Title | Power over Property PDF eBook |
Author | Matthew Noellert |
Publisher | University of Michigan Press |
Pages | 359 |
Release | 2020-10-13 |
Genre | History |
ISBN | 0472127101 |
Following the end of World War II in 1945, the Chinese Communist Party (CCP) spent the next three decades carrying out agrarian reform among nearly one-third of the world’s peasants. This book presents a new perspective on the first step of this reform, when the CCP helped redistribute over 40 million hectares of land to over three hundred million impoverished peasants in the nationwide land reform movement. This land reform, the founding myth of the People’s Republic of China (1949–present) and one of the largest redistributions of wealth and power in history, embodies the idea that an equal distribution of property will lead to social and political equality. Power Over Property argues that in practice, however, the opposite occurred: the redistribution of political power led to a more equal distribution of property. China’s land reform was accomplished not only through the state’s power to define the distribution of resources, but also through village communities prioritizing political entitlements above property rights.
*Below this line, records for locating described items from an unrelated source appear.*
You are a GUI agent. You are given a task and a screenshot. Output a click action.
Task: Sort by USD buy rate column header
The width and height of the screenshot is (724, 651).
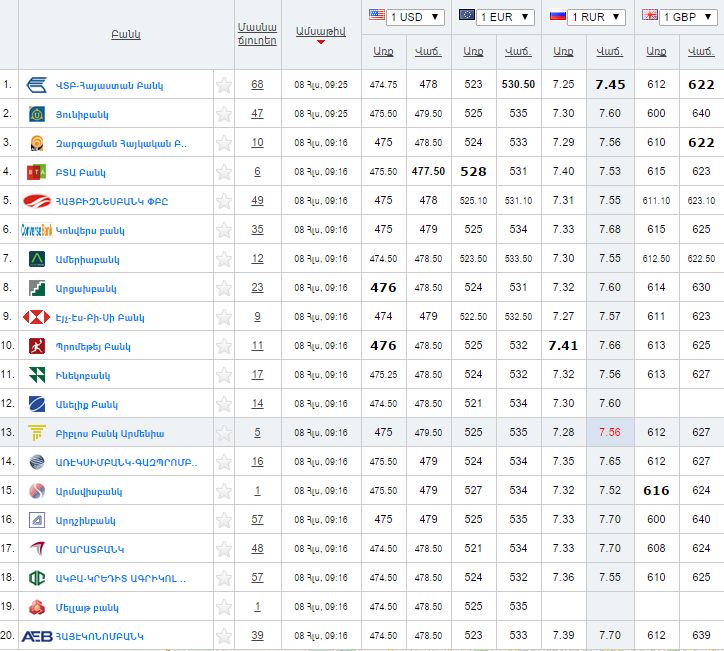383,51
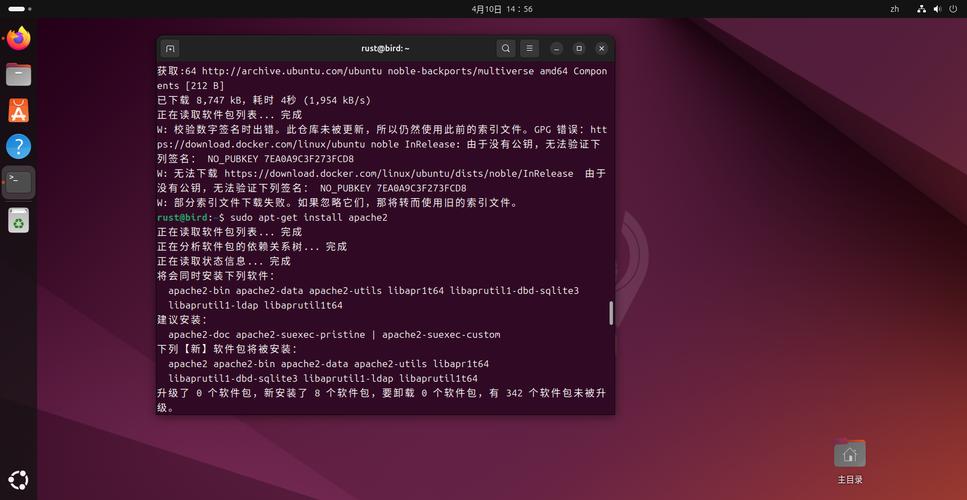Click the terminal search icon
The height and width of the screenshot is (500, 967).
pos(506,48)
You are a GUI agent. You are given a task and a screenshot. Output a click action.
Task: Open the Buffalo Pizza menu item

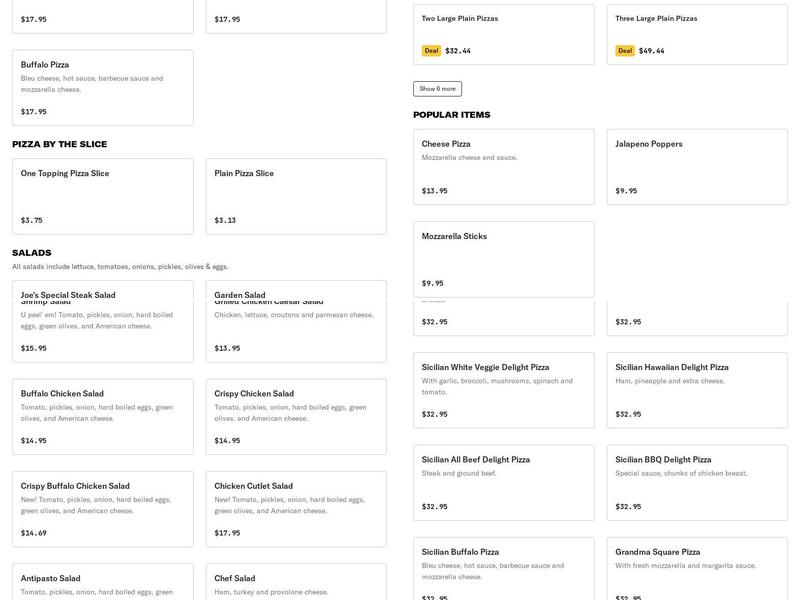click(102, 88)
Through the systematic analysis of never-before studied micro-level data on practices of land reform in over five hundred villages, Power Over Property demonstrates how land reform primarily involved the removal of former power holders, the mobilization of mass political participation, and the creation of a new social-political hierarchy. Only after accomplishing all of this was it possible to redistribute land. This redistribution, moreover, was determined by political relations to a new structure of power, not just economic relations to the means of production. The experience of China’s land reform complicates our understanding of the relations between economic, social, and political equality. On the one hand, social equality in China was achieved through political, not economic means. On the other hand, the fundamental solution was a more effective hierarchy of fair entitlements, not equal rights. This book ultimately suggests that focusing on economic equality alone may obscure more important social and political dynamics in the development of the modern world.
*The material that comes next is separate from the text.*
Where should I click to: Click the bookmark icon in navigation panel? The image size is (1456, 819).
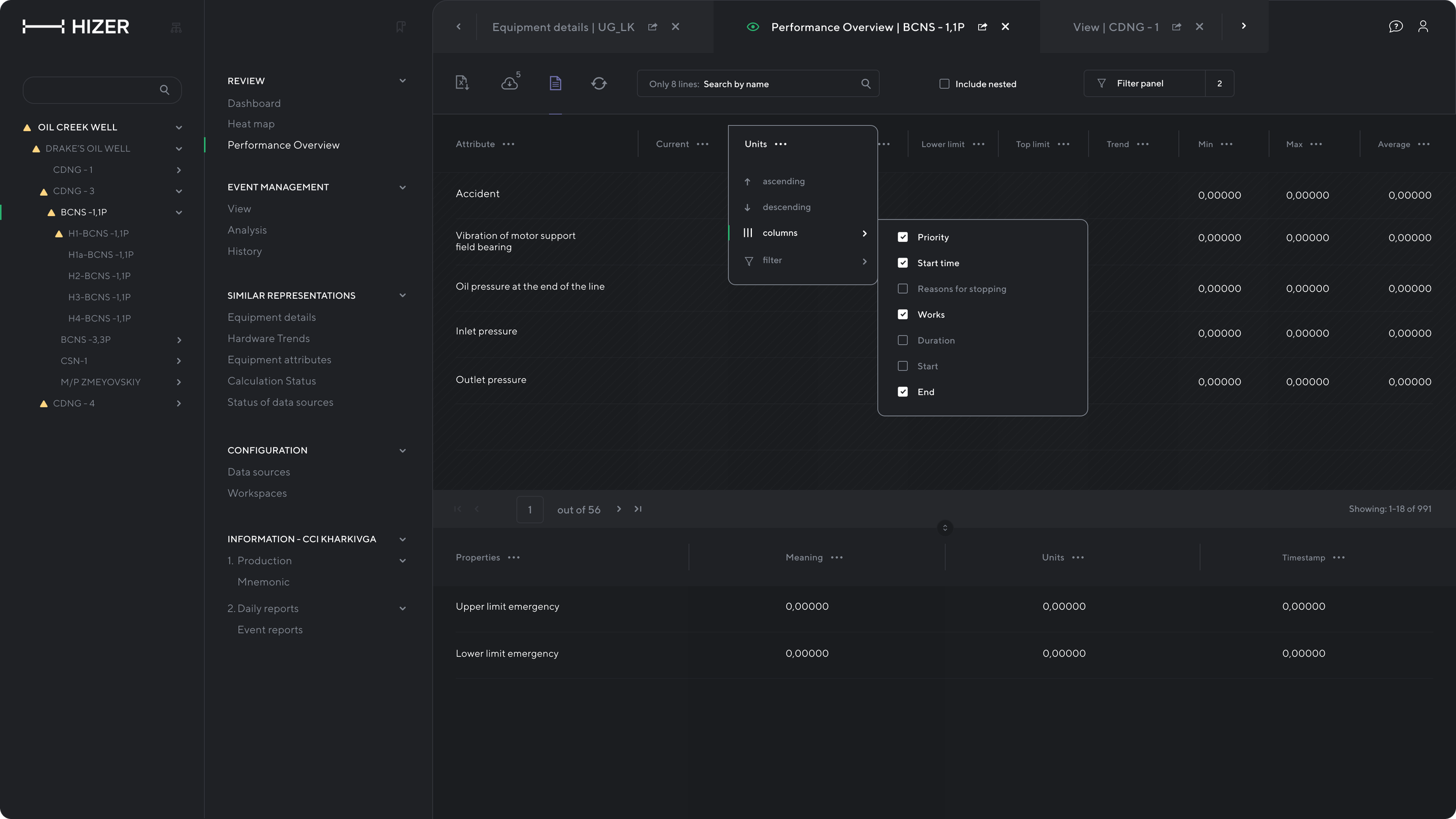coord(400,27)
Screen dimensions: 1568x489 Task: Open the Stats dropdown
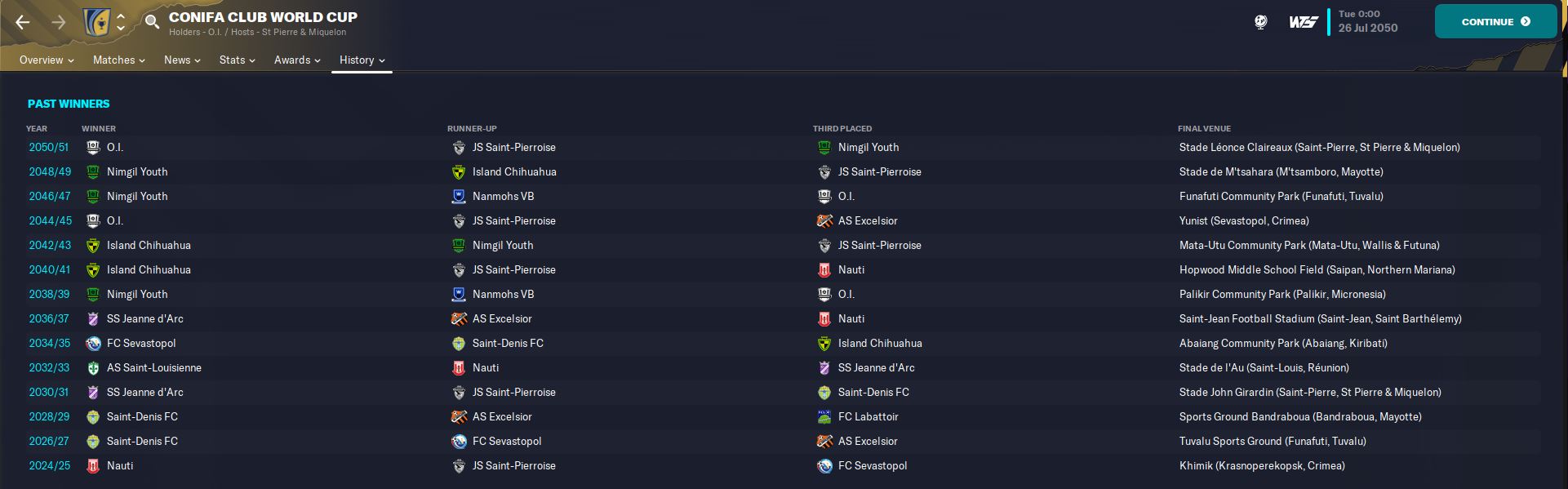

Title | A Power in the Land PDF eBook |
Author | Richard Lomas |
Publisher | John Donald |
Pages | 302 |
Release | 1999 |
Genre | Biography & Autobiography |
ISBN |
This is the story of all the earls and dukes of Northumberland, including such memorable characters as Henry Hotspur, immortalized by Shakespeare, the Wizard earl, and Hugh Percy, 2nd Duke and founder of the Smithsonian Institute in Washington.
Title | Land Sliding PDF eBook |
Author | William H. New |
Publisher | University of Toronto Press |
Pages | 300 |
Release | 1997-01-01 |
Genre | Literary Criticism |
ISBN | 9780802079626 |
New discusses the ways in which Canadian writing, through images of land and space, expresses various assumptions about social values. In addition to wide range of literary texts, he also draws upon geography, the social sciences, and the visual arts.
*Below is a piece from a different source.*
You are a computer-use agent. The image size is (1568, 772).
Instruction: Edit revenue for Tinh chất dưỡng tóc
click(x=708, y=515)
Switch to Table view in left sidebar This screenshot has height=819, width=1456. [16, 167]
Title | Land and Power in Ptolemaic Egypt PDF eBook |
Author | J. G. Manning |
Publisher | Cambridge University Press |
Pages | 361 |
Release | 2003-05-29 |
Genre | History |
ISBN | 1139436619 |
This history of land tenure under the Ptolemies explores the relationship between the new Ptolemaic state and the ancient traditions of landholding and tenure. Departing from the traditional emphasis on the Fayyum, it offers a coherent framework for understanding the structure of the Ptolemaic state, and thus of the economy as a whole. Drawing on both Greek and demotic papyri, as well as hieroglyphic inscriptions and theories taken from the social sciences, Professor Manning argues that the traditional central state 'despotic' model of the Egyptian economy is insufficient. The result is a subtler picture of the complex relationship between the demands of the new state and the ancient, locally organized social structure of Egypt. By revealing the dynamics between central and local power in Egypt, the book shows that Ptolemaic economic power ultimately shaped Roman Egyptian social and economic institutions.